• Text shown:
::::
Every two or three weeks, my wife Susanna and I post an update on our substack, the Anchored Argosy, argosy.substack.com. Within each post, we share our news, photos of things that we've been doing and seeing, updates on things that we've written and produced over the period, and also reflections on some topic that is on our mind. The following is a reading of one such reflection from our latest substack. Its title is The Internet is the Negative World.
If you want to read the article
yourself, you can do so at the link in the show notes below. Aaron Wren's Three Worlds model of American secularization has received considerable attention since his article The Three Worlds of Evangelicalism was published in First Things. This attention was heightened with James Wood's subsequent use of it in his critique of the Winsome model of cultural engagement, chiefly associated with the late Tim Keller.
In the two years that have followed,
the so-called Negative World account of Evangelicalism's current position in secularizing America has perhaps chiefly been associated with the faction of Evangelicalism that John Errett has termed the Pugilists, who have commonly wielded it to justify the adoption of a more belligerent posture, both with respect to the surrounding culture and towards moderates in the church. Earlier this year, Wren's Life in the Negative World, Confronting Challenges in an Antichristian Culture, was released by Zondervan. It was only released last month in the UK, so I had to wait to get my hands on a copy, but I finally had the opportunity to read it, and would recommend that others do the same.
Wren's diagnosis of Evangelicalism's current
situation is often perceptive, and his suggestions for responses are worth considering. Despite the great currency that the Negative World model has had among many culture warrior types, while he gives them appropriate credit on certain points, Wren's proposals do not align with theirs, and will also be appreciated by many who would decisively part ways with the culture warriors. Wren's analysis of contemporary culture is often helpful, not least because such analysis addresses glaring gaps and dangerous blind spots in much Evangelical thought with its narrower preoccupations.
As Wren recognises, much Evangelical thought is unaware of how shifting sociocultural contexts shape its thought, ecclesiology and practice, approaching these things as if they operated within a purely ideological framework. He observes, for instance, the way that complementarianism and egalitarianism must be understood against the broader backdrop of modernity and of sociocultural developments in America over the last 50 years. As someone who has been stressing such points for years, and is currently teaching a course on modernity as the under-considered backdrop for our thinking on such matters, it is refreshing to read a clearer-eyed treatment.
In outline,
Wren's Three Worlds of Evangelicalism model is a sociological account of shifts in American society over the last 60 years as they concern its hospitality to historic Evangelical faith. Wren's account, while perhaps providing a useful framework for Christians elsewhere and of different traditions, is especially focused upon Evangelical Christians in American society. Its purpose is also less one of providing close historical or social analysis than it is equipping Evangelicals to operate more effectively in a transformed and transforming cultural environment.
::::
Dataset items:
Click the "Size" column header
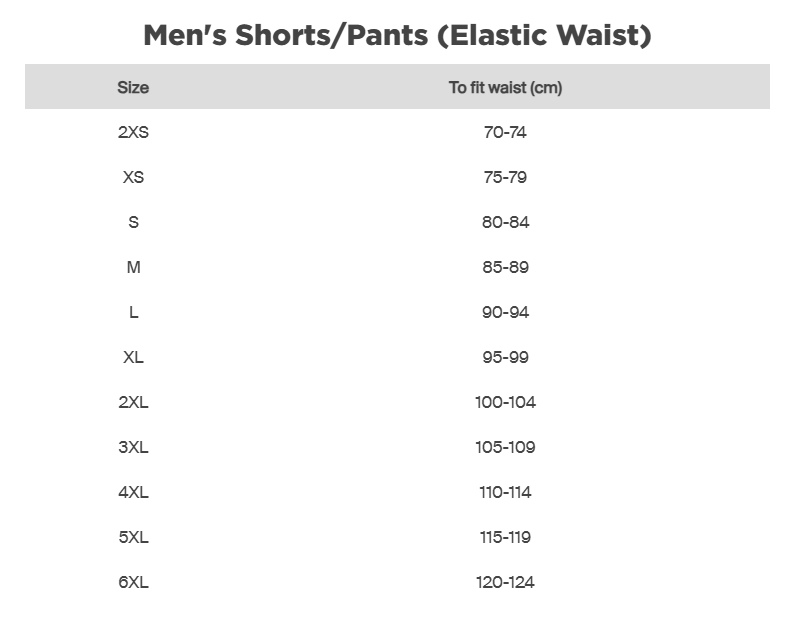Image resolution: width=797 pixels, height=629 pixels. 133,87
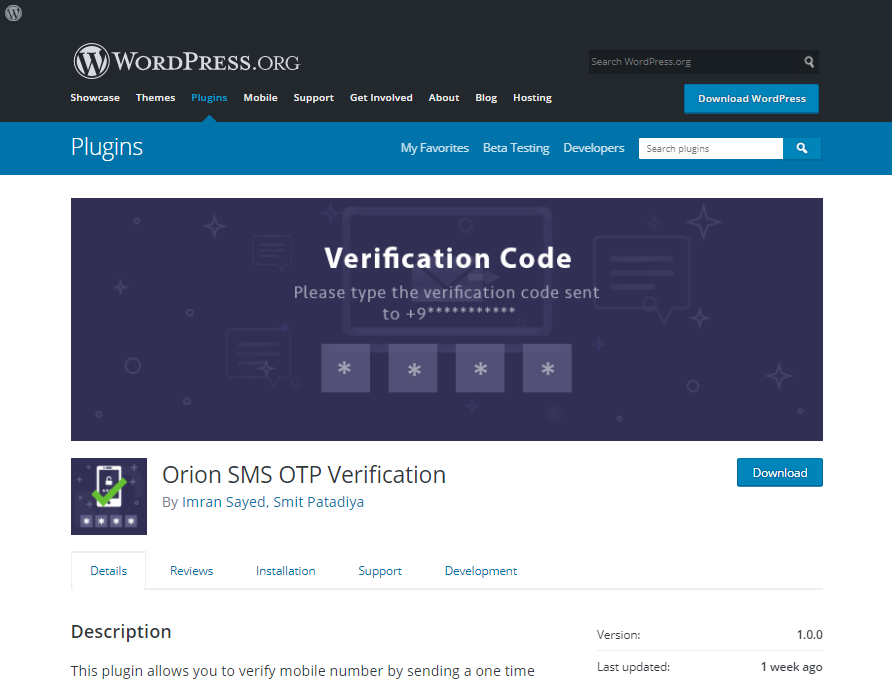
Task: Select the WordPress.org logo
Action: 186,61
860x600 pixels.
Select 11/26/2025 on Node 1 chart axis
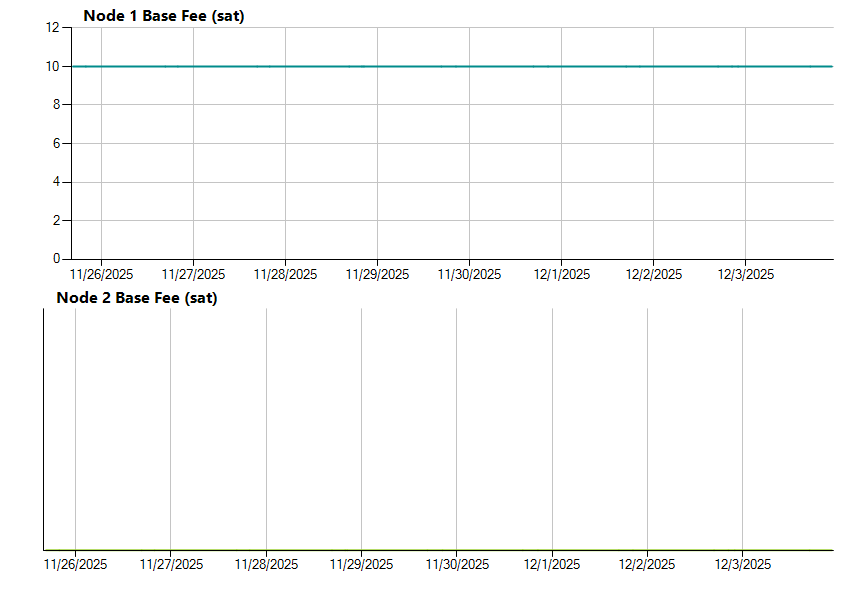(x=101, y=274)
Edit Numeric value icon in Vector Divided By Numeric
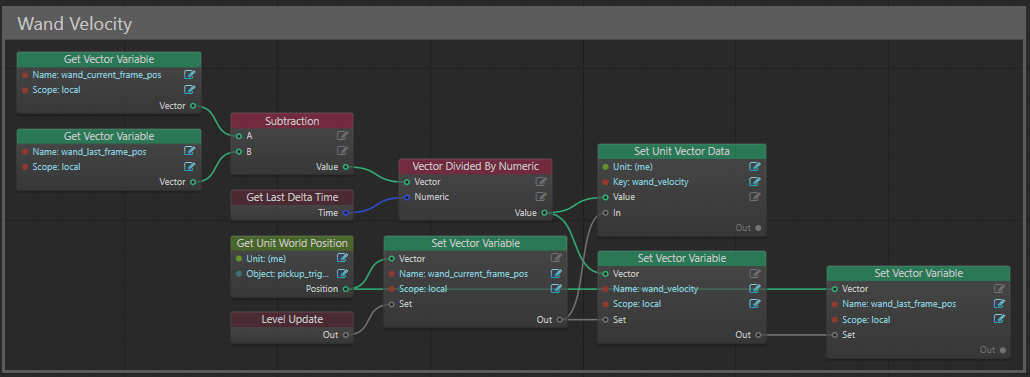 (541, 197)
::::
• Tasks to carry out:
1 – Starting at the words "In the two years" and stopping after "do the same.", rework the reflection on the Negative World so that "Pugilists" becomes "Brawlers".
2 – Carry the reflection on the Negative World forward from its last sentence.

• Answers to the problems:
1 –
In the two years that have followed,
the so-called Negative World account of Evangelicalism's current position in secularizing America has perhaps chiefly been associated with the faction of Evangelicalism that John Errett has termed the Brawlers, who have commonly wielded it to justify the adoption of a more belligerent posture, both with respect to the surrounding culture and towards moderates in the church. Earlier this year, Wren's Life in the Negative World, Confronting Challenges in an Antichristian Culture, was released by Zondervan. It was only released last month in the UK, so I had to wait to get my hands on a copy, but I finally had the opportunity to read it, and would recommend that others do the same.

2 –
For this reason,
while someone seeking close analysis could fault it as simplistic at several points, for its intended purposes, such simplicity is generally a virtue. In broadest outline, Wren's account periodizes the past 60 years of American history, a time of decline for Christianity's influence in America, into three eras of 30 years, 20 years, and 10 years. The first, from 1964 to 1994, he calls Positive World, an era within which wider American society mostly had a positive regard for Christian faith and morality, and there was a general alignment between Christian norms and the aspirational norms of society at large.
The second, from 1994 to 2014,
he terms Neutral World, within which, although Christian faith no longer enjoyed the same privilege that it once did, it faced little hostility or discrimination either. The third, an era beginning in 2014, which we still inhabit, is Negative World, within which historic Christian beliefs and morality are increasingly at odds with dominant social norms and mores, exposing many Christians to negative consequences for their convictions. Wren enumerates several factors that occasioned the decline of Christian influence in American society and the growing disfavor towards evangelicals.
The collapse of the old WASP establishment, the social and sexual revolutions,
the end of the Cold War, and factors such as corporate consolidation and the move to a digital world that allow for a few dominant corporations and agencies to exert immense social and cultural control and influence. In Wren's telling, American evangelicalism first arose in the 1940s and filled a gap between the liberalized mainstream and the fundamentalist churches, with many of the fundamentalist churches later being absorbed into it. While fundamentalism tended to be more sectarian and socially marginal, evangelicalism became a powerful social and political force as it catered more culturally and socially engaged conservative Protestant Christians, typically from the middle classes.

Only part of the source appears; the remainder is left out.